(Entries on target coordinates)
►
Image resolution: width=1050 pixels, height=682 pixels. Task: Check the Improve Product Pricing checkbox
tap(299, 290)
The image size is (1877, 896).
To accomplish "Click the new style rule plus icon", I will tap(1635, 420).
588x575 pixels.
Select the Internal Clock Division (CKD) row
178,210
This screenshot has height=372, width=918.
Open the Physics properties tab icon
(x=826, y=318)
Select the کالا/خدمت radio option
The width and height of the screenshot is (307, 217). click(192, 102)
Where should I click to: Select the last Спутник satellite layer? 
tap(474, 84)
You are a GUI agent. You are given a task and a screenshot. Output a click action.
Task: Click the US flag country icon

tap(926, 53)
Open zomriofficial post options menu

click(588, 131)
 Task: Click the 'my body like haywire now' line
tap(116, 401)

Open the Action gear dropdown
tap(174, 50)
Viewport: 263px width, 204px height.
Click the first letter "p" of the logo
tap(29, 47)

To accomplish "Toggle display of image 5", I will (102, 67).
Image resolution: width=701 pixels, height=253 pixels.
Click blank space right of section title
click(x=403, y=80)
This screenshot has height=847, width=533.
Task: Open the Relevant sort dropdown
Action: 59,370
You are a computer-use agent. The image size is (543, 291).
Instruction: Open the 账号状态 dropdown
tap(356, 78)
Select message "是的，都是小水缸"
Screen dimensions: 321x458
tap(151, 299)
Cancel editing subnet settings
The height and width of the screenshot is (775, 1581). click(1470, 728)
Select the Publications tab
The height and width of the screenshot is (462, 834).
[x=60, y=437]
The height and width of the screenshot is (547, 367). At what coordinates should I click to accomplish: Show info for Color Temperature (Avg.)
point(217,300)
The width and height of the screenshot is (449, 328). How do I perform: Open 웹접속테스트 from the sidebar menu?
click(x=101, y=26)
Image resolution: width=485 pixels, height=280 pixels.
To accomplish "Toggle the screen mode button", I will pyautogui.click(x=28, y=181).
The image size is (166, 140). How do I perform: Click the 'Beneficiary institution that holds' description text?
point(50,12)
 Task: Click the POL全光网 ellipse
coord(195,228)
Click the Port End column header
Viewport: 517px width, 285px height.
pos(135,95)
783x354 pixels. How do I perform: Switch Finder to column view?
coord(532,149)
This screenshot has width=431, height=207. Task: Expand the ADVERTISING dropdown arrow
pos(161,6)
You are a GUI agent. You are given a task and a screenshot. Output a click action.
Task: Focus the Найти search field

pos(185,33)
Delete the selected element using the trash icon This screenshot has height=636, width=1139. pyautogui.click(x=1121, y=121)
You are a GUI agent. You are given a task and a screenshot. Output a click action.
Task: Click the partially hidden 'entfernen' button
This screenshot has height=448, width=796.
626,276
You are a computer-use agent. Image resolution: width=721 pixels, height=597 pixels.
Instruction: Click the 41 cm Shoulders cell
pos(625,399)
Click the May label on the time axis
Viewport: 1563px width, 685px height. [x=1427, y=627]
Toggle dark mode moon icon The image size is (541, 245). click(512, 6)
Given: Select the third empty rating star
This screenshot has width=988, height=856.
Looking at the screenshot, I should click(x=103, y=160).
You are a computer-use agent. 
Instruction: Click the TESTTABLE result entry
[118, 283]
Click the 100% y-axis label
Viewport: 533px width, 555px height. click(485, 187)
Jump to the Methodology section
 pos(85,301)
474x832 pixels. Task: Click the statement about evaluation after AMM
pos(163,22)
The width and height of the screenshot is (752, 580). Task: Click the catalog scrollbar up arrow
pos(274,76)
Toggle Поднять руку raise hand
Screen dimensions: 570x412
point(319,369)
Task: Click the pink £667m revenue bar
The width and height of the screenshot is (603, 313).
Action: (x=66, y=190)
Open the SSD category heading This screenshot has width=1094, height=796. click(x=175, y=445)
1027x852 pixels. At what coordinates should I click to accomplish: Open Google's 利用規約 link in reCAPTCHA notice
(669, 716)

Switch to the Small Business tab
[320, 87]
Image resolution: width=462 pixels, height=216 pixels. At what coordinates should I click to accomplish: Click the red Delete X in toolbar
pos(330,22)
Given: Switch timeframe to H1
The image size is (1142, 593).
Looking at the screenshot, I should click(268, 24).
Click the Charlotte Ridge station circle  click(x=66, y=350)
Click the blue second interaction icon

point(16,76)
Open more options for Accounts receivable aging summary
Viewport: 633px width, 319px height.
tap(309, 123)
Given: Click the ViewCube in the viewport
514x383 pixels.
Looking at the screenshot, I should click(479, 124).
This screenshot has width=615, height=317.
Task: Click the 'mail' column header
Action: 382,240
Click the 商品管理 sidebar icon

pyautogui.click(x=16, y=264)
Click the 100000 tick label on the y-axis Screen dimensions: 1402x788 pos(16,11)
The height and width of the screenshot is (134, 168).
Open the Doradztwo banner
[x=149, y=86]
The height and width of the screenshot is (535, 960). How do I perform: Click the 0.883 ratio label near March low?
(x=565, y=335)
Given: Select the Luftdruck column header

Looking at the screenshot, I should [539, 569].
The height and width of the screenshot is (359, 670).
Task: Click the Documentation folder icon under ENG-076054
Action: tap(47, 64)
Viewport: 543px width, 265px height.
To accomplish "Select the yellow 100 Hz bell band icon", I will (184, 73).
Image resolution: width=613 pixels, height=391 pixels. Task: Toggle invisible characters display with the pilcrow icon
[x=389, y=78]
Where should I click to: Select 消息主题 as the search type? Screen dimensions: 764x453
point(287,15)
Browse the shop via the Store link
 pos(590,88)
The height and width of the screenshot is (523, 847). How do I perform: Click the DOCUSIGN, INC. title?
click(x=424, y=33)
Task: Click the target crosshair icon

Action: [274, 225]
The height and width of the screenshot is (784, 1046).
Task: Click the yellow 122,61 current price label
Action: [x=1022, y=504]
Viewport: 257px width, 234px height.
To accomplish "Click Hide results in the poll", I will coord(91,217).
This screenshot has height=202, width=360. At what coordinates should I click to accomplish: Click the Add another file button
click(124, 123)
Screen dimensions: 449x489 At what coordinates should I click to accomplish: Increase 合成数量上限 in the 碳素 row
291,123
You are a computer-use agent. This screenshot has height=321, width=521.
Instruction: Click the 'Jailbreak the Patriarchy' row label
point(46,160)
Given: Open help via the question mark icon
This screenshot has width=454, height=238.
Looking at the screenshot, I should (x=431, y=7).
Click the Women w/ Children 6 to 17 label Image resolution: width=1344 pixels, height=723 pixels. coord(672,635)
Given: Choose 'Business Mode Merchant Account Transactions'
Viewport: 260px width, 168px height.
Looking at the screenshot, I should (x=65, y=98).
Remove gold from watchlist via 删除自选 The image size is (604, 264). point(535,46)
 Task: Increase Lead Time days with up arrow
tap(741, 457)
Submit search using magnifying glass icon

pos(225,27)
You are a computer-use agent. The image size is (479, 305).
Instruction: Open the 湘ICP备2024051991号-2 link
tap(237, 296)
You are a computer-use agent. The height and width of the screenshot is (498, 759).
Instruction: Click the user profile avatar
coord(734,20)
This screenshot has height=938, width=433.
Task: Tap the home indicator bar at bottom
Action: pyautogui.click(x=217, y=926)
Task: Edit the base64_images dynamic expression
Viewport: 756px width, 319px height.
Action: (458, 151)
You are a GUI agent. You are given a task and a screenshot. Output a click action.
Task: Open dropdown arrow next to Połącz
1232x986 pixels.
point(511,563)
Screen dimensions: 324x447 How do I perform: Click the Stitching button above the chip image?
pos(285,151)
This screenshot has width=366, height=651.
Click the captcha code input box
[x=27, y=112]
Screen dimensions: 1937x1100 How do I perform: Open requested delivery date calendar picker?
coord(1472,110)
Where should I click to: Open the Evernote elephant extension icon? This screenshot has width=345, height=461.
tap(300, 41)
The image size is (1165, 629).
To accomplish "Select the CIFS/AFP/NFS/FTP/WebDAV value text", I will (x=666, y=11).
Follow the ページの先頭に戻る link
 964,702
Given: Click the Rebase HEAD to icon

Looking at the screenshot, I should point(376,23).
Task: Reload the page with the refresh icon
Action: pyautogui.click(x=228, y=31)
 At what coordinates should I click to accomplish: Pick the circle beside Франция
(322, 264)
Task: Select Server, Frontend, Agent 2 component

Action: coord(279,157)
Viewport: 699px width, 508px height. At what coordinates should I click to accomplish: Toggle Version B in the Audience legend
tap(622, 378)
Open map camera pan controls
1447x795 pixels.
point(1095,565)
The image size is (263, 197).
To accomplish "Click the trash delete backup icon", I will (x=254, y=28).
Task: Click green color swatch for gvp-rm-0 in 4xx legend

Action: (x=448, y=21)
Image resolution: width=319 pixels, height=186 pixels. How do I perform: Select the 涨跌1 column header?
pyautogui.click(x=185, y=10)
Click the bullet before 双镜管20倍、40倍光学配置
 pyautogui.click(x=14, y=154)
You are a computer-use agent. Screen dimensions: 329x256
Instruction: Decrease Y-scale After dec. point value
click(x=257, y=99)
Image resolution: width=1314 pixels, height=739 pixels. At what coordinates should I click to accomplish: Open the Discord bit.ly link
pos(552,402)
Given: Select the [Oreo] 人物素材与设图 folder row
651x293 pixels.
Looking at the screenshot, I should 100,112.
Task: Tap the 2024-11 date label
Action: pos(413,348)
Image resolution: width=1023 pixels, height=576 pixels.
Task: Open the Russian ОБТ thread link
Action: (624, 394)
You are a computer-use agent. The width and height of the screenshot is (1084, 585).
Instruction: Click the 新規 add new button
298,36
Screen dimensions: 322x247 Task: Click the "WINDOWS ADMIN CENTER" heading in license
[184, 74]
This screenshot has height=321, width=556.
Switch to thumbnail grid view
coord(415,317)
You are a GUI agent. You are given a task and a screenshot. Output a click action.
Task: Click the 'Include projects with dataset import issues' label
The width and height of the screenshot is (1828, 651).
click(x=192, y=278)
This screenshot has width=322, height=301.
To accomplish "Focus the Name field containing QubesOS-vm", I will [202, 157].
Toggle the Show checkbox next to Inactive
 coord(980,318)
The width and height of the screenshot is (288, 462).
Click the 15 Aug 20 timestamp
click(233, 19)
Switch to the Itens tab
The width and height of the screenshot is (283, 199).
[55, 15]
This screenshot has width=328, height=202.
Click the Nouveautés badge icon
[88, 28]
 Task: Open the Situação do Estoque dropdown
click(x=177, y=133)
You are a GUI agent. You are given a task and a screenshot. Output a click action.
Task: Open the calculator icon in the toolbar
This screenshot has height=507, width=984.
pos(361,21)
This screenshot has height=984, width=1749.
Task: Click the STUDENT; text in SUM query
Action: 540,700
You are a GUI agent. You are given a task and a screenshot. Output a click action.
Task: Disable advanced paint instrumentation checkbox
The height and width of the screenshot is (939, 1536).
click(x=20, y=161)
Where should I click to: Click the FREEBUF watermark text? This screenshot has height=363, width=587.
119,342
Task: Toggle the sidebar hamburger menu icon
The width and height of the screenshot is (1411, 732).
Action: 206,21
◄
◆ The problem
Reproduce the data from the line with "Click the bullet before 双镜管20倍、40倍光学配置" to the line with "pos(552,402)", both included, without any changes.

◆ Task answer
Click the bullet before 双镜管20倍、40倍光学配置
 pyautogui.click(x=14, y=154)
You are a computer-use agent. Screen dimensions: 329x256
Instruction: Decrease Y-scale After dec. point value
click(x=257, y=99)
Image resolution: width=1314 pixels, height=739 pixels. At what coordinates should I click to accomplish: Open the Discord bit.ly link
pos(552,402)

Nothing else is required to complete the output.